Report back the lines in this listing that carry the string "agent".

DATA RECORDS section start

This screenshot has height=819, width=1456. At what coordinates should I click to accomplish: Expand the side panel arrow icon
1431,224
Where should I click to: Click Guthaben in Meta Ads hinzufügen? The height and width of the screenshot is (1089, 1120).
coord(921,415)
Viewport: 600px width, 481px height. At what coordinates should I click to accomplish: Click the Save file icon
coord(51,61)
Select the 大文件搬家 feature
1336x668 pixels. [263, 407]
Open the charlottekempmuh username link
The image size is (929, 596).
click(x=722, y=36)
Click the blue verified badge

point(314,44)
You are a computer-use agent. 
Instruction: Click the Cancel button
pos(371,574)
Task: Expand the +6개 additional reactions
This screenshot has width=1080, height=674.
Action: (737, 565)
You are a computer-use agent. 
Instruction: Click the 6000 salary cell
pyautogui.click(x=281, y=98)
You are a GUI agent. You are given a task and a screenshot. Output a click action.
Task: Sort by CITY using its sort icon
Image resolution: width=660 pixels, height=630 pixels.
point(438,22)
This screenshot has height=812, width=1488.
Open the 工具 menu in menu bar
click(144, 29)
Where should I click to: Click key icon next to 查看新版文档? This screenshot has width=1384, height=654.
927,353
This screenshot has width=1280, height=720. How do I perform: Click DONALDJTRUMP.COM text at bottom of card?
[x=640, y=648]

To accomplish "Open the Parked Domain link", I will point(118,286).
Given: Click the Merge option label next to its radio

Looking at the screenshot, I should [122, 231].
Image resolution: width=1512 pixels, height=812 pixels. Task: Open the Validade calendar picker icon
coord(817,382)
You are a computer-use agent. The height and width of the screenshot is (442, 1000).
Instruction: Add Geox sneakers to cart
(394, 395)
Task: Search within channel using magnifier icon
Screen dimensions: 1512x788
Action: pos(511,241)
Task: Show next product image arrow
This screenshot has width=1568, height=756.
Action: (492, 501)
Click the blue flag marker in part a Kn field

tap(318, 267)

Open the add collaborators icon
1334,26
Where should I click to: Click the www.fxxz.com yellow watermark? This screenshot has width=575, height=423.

DATA RECORDS section end

### RESULT OF THIS TASK
You are a computer-use agent. 
You are a computer-use agent. 
You are a GUI agent. You are given a task and a screenshot. Output a click action.
You are a computer-use agent. The height and width of the screenshot is (442, 1000).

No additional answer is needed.